The world is changing before our eyes. Just reminisce on your life five years ago, three ago or even last year! Facebook, Twitter, iPad’s….these were not part of our personal lives let alone part of our work lives. Our social life is changing fast and it is not limited to what we do outside of the office. The newest generation of employees does not necessarily have a distinction between their lives depending on the time of day. In the social enterprise, the days of time cards and ‘work shifts’ is over. Our work lives interfere with our personal lives and our personal lives interfere with our work lives….they are really one and the same and it is all of our responsibilities to balance these duties.

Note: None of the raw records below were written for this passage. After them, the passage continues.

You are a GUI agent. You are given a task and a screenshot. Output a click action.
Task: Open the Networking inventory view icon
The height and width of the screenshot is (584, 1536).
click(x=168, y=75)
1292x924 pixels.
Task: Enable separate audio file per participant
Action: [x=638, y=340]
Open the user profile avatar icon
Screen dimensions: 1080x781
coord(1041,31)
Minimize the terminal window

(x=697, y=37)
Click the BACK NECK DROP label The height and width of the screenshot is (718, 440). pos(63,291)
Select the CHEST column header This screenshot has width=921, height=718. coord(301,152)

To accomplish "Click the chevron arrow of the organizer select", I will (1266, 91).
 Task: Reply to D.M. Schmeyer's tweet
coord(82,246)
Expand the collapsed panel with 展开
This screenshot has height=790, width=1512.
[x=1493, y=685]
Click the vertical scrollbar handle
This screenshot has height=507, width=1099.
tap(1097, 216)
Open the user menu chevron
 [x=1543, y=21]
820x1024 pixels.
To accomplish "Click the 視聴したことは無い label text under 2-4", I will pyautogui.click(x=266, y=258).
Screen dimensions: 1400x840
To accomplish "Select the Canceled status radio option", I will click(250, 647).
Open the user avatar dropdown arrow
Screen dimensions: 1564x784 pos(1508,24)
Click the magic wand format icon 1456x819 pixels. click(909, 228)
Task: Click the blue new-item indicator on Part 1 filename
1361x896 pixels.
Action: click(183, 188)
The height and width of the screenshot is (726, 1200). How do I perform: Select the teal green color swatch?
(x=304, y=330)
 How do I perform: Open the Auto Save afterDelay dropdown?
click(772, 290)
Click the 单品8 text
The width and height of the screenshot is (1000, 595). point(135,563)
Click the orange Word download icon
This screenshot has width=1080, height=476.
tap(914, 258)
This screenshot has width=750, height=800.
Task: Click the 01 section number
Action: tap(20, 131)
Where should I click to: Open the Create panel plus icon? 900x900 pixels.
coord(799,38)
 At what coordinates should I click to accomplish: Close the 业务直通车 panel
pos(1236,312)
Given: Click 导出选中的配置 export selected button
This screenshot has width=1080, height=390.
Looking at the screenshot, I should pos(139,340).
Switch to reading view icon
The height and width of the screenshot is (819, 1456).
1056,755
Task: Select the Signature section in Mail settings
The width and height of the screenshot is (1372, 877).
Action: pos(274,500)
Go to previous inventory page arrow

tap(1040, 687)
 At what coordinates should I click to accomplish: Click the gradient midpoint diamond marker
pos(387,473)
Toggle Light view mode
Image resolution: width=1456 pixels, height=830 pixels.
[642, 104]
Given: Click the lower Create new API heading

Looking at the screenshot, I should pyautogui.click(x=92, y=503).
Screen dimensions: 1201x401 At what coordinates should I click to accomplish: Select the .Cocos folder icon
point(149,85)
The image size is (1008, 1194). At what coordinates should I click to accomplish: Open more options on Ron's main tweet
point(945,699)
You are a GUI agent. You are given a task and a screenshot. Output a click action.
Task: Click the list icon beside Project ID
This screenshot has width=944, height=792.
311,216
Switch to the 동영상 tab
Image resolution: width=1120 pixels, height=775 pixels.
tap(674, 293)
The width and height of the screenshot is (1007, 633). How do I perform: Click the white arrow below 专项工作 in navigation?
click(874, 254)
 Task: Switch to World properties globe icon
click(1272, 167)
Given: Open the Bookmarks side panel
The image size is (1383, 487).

Many people reading this will nod their heads in agreement because it is a sentiment that they practice every day. However, many people read the notion and understand the concept but lament the fact that their company does not promote this kind of environment. Many large, multi-national companies have IT policies in place that limit how employees use the Internet. Their fear and misplaced perception is that ‘web surfing’ is pervasive and is a cancer to employee productivity. Clearly there are situations where this concern is valid. I would argue though that this policy inhibits more than it protects.
One of the hats I wear at Model Metrics is to help run our Collaboration / Social Enterprise / Chatter Enablement practice. Recently we ran a Chatter Quick Start at a customer to help them get the salesforce.com tool up and running. It was a very successful implementation and the customer was very excited to get started with Chatter. One method we use to help frame out the discipline and best practices for using Chatter was to educate the customer on how Model Metrics’ uses the tool internally. It is no exaggeration to say that Model Metrics would sacrifice email as a tool over Chatter! The customer was surprised at how our company used the tool from a ‘social’ / ‘non-work’ perspective even though it was an ‘Enterprise Tool’. Our team explained that it was part of our company culture and that we encouraged our employees to ‘make work fun’. There were a few mumbles in the crowd about how that would never work in the clients culture and then an amazing thing happened: one of the Business VP’s stood up and proclaimed to the crowd of 20 people “Why shouldn’t we let Chatter change our culture?” The VP went on to state that the company was having a difficult time retaining and attracting top young talent. The reason: the working environment. This was not a ‘hip’ five year old social company building fancy websites, this was a company that was decades old and very set in stone with their culture. They needed to evolve! They needed to change that culture!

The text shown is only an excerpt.